- **Task directions**
Please copy the entries from the line with "Task: Switch to the Reports tab" to the line with "Looking at the screenshot, I should tap(59, 239).", both lines included, character for character.

+++++

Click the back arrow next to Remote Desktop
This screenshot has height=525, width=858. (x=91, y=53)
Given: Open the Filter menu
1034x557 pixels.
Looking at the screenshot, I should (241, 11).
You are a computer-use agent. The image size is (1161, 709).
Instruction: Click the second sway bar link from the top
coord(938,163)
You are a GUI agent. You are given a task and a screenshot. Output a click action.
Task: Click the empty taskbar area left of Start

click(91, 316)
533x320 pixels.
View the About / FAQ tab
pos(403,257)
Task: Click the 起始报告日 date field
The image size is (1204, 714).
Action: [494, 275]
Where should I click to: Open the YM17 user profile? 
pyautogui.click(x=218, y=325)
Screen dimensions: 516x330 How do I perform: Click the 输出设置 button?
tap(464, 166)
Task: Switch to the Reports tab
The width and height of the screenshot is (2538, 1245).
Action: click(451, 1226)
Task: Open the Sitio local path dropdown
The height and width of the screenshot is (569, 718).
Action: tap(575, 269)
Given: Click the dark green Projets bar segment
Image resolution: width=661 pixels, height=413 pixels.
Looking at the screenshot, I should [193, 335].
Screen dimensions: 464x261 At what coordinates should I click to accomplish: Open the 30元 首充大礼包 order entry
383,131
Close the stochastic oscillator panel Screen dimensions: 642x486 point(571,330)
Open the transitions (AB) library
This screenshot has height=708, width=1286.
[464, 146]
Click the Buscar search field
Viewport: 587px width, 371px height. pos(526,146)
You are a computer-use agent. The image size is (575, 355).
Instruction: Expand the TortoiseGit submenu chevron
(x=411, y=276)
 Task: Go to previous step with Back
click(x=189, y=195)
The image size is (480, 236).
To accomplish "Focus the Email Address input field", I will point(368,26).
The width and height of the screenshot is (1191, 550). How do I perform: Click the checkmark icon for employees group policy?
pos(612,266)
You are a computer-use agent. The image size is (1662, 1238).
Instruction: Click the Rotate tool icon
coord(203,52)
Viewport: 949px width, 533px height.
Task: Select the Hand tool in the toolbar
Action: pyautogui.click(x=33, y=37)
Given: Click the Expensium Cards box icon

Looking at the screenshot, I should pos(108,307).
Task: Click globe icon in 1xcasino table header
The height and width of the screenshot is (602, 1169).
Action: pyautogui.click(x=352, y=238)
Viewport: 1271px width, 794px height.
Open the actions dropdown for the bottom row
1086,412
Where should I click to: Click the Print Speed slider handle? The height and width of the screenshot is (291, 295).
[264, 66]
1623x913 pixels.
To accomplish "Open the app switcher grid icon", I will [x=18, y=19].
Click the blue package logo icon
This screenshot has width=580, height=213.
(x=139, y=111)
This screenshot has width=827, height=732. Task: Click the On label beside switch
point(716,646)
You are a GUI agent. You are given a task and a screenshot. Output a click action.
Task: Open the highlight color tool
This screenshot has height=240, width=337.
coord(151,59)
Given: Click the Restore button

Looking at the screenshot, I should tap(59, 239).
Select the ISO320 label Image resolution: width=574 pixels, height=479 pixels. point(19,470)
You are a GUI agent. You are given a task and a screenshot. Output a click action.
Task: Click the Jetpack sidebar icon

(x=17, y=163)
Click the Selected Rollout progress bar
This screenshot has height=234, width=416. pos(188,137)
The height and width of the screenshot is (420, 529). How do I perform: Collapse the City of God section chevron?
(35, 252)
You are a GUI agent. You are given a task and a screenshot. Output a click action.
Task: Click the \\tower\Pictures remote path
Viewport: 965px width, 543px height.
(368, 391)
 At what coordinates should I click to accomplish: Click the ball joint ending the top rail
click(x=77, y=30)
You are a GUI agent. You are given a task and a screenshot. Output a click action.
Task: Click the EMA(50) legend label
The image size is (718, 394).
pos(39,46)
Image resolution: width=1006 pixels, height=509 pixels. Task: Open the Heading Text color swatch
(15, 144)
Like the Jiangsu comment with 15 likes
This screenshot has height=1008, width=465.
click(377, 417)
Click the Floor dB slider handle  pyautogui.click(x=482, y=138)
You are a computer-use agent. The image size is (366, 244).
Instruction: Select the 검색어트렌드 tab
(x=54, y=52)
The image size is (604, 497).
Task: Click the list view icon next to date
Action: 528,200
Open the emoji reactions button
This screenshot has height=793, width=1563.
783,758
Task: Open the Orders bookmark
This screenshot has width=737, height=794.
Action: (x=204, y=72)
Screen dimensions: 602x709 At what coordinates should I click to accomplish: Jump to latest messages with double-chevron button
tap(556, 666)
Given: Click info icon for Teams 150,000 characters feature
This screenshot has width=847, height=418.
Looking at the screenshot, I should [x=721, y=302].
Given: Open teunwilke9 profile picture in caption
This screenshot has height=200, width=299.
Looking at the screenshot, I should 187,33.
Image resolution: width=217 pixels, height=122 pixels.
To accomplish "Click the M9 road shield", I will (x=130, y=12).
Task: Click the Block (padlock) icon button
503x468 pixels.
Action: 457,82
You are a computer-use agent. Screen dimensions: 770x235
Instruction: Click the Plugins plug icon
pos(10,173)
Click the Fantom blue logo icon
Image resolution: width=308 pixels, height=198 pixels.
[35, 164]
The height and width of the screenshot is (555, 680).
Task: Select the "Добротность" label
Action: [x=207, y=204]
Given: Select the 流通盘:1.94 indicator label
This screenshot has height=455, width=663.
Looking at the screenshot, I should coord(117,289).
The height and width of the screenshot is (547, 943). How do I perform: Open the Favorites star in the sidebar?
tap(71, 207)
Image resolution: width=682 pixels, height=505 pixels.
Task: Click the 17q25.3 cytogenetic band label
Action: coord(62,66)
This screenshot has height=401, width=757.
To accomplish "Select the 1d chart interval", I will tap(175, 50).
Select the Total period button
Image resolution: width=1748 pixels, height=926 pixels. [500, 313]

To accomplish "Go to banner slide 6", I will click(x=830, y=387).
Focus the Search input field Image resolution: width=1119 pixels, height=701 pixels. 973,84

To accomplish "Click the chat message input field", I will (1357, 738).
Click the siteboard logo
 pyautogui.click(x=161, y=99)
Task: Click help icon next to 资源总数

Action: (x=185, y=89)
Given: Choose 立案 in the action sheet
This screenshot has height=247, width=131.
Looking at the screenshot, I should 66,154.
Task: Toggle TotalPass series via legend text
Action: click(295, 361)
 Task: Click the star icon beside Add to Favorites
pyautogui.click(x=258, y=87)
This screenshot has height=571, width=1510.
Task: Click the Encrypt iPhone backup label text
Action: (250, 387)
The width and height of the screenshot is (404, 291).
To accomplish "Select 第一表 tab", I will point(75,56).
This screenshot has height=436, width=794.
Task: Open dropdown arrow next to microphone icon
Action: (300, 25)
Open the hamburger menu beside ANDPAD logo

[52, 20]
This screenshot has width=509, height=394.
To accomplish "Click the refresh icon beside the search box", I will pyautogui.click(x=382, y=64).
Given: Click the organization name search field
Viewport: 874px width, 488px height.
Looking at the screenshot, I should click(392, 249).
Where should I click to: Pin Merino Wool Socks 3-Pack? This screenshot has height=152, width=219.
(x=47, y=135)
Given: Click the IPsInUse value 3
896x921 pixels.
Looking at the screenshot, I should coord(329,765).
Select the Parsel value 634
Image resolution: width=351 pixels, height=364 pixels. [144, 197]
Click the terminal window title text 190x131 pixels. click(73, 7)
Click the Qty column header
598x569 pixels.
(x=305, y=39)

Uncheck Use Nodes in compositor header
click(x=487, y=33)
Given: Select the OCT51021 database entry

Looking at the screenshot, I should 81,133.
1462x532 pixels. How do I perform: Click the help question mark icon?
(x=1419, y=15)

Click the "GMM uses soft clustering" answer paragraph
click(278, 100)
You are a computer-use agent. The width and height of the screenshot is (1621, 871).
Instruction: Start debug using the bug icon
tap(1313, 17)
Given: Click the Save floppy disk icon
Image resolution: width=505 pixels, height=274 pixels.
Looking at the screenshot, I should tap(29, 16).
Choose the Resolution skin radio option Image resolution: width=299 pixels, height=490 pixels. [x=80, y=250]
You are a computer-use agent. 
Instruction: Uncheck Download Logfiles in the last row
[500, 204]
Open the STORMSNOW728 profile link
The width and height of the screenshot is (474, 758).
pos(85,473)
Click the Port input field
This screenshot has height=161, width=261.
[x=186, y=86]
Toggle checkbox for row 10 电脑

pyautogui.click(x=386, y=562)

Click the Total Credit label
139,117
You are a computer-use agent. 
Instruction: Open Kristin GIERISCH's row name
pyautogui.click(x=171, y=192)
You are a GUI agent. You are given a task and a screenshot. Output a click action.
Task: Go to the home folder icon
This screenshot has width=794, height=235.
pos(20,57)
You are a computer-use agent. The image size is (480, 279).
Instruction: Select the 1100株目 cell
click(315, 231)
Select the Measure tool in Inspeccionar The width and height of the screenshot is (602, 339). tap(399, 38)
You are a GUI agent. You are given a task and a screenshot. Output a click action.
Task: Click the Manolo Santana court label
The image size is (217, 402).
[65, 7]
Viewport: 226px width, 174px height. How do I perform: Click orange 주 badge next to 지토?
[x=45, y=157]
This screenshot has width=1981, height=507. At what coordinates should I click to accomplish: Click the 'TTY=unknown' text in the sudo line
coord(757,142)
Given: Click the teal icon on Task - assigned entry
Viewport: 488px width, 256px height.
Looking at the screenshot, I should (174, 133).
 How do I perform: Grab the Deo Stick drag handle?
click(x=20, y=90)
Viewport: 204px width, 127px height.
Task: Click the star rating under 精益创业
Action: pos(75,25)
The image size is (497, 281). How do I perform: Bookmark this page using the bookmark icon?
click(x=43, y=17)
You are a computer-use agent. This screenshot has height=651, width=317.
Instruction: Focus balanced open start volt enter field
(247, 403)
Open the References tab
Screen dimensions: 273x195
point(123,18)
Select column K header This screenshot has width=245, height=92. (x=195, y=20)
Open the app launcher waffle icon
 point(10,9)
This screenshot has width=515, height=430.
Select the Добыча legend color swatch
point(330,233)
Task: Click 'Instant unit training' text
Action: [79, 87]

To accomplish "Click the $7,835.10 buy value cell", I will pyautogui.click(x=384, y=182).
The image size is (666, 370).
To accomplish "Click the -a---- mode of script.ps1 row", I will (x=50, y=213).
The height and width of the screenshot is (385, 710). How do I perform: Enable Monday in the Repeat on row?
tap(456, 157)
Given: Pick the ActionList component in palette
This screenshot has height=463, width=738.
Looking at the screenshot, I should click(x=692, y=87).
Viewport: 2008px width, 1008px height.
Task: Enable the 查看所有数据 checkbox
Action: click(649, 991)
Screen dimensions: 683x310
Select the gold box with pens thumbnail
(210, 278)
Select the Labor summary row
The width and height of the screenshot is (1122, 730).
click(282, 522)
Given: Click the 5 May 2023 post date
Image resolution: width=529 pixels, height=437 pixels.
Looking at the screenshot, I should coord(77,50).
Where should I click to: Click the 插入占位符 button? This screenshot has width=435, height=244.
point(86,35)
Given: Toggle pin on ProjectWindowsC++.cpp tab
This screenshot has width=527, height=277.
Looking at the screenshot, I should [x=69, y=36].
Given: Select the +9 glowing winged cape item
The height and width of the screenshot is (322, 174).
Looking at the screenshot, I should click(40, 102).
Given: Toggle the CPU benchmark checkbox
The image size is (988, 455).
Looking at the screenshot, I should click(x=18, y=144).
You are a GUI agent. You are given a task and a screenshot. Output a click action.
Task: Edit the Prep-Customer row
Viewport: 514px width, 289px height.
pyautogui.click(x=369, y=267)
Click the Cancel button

+++++

- **Reply**
Task: Switch to the Reports tab
The width and height of the screenshot is (2538, 1245).
Action: click(451, 1226)
Task: Open the Sitio local path dropdown
The height and width of the screenshot is (569, 718).
Action: tap(575, 269)
Given: Click the dark green Projets bar segment
Image resolution: width=661 pixels, height=413 pixels.
Looking at the screenshot, I should [193, 335].
Screen dimensions: 464x261 At what coordinates should I click to accomplish: Open the 30元 首充大礼包 order entry
383,131
Close the stochastic oscillator panel Screen dimensions: 642x486 point(571,330)
Open the transitions (AB) library
This screenshot has height=708, width=1286.
[464, 146]
Click the Buscar search field
Viewport: 587px width, 371px height. pos(526,146)
You are a computer-use agent. The image size is (575, 355).
Instruction: Expand the TortoiseGit submenu chevron
(x=411, y=276)
 Task: Go to previous step with Back
click(x=189, y=195)
The image size is (480, 236).
To accomplish "Focus the Email Address input field", I will point(368,26).
The width and height of the screenshot is (1191, 550). How do I perform: Click the checkmark icon for employees group policy?
pos(612,266)
You are a computer-use agent. The image size is (1662, 1238).
Instruction: Click the Rotate tool icon
coord(203,52)
Viewport: 949px width, 533px height.
Task: Select the Hand tool in the toolbar
Action: pyautogui.click(x=33, y=37)
Given: Click the Expensium Cards box icon

Looking at the screenshot, I should pos(108,307).
Task: Click globe icon in 1xcasino table header
The height and width of the screenshot is (602, 1169).
Action: pyautogui.click(x=352, y=238)
Viewport: 1271px width, 794px height.
Open the actions dropdown for the bottom row
1086,412
Where should I click to: Click the Print Speed slider handle? The height and width of the screenshot is (291, 295).
[264, 66]
1623x913 pixels.
To accomplish "Open the app switcher grid icon", I will [x=18, y=19].
Click the blue package logo icon
This screenshot has width=580, height=213.
(x=139, y=111)
This screenshot has width=827, height=732. Task: Click the On label beside switch
point(716,646)
You are a GUI agent. You are given a task and a screenshot. Output a click action.
Task: Open the highlight color tool
This screenshot has height=240, width=337.
coord(151,59)
Given: Click the Restore button

Looking at the screenshot, I should tap(59, 239).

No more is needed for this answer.